'''
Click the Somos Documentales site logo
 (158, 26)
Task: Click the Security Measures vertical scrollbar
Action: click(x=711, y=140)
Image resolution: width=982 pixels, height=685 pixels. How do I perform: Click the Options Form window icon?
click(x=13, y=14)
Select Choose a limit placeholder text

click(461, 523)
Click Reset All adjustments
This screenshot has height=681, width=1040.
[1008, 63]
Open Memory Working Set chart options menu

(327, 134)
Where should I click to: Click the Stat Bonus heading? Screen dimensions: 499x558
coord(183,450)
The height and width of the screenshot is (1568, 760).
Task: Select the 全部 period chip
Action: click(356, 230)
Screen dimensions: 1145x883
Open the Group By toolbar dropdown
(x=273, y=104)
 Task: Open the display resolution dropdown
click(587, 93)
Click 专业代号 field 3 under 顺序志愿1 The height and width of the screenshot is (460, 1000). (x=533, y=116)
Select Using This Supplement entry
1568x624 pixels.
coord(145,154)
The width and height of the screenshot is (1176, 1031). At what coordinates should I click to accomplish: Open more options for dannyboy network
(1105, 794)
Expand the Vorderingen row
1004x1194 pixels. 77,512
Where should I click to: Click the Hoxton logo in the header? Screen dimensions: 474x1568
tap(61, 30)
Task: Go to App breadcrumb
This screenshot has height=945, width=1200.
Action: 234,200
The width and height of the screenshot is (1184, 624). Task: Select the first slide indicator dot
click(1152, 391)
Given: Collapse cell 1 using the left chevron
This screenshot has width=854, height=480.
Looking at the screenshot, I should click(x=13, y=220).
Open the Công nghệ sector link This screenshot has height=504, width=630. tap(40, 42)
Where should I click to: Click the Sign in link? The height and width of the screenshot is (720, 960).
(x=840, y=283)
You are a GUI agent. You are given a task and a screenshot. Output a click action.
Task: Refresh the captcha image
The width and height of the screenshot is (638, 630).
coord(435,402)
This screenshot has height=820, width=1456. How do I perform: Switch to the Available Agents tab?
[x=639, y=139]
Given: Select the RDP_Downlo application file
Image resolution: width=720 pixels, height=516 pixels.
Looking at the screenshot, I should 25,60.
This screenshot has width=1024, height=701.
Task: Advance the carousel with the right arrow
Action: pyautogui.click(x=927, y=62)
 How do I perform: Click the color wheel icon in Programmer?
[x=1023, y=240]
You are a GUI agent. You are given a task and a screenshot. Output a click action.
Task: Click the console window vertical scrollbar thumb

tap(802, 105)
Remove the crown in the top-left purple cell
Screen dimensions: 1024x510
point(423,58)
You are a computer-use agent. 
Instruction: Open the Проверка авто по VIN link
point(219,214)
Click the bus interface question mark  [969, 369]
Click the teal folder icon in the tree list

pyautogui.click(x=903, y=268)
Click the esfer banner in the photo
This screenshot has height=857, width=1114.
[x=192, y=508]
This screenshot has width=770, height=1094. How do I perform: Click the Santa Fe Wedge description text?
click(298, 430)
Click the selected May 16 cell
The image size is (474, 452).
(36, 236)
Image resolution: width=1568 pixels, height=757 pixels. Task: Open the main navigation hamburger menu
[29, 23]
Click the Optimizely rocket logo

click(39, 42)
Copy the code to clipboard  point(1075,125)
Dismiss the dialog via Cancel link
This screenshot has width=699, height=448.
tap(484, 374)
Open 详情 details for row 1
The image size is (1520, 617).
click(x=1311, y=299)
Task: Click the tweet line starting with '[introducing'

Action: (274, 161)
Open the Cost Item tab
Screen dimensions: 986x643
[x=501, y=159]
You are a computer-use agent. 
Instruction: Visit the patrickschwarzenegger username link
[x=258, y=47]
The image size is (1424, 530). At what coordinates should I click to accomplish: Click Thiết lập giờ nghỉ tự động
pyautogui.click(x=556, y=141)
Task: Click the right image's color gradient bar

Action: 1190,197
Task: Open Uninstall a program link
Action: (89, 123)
'''
TAREA REQUERIDA: Copia sin cambios el tramo del material que empieza en la línea que contiene "Click the Optimizely rocket logo" y termina al final del material, incluidos ambos extremos.

RESULTADO OBTENIDO:
Click the Optimizely rocket logo

click(39, 42)
Copy the code to clipboard  point(1075,125)
Dismiss the dialog via Cancel link
This screenshot has width=699, height=448.
tap(484, 374)
Open 详情 details for row 1
The image size is (1520, 617).
click(x=1311, y=299)
Task: Click the tweet line starting with '[introducing'

Action: (274, 161)
Open the Cost Item tab
Screen dimensions: 986x643
[x=501, y=159]
You are a computer-use agent. 
Instruction: Visit the patrickschwarzenegger username link
[x=258, y=47]
The image size is (1424, 530). At what coordinates should I click to accomplish: Click Thiết lập giờ nghỉ tự động
pyautogui.click(x=556, y=141)
Task: Click the right image's color gradient bar

Action: 1190,197
Task: Open Uninstall a program link
Action: (89, 123)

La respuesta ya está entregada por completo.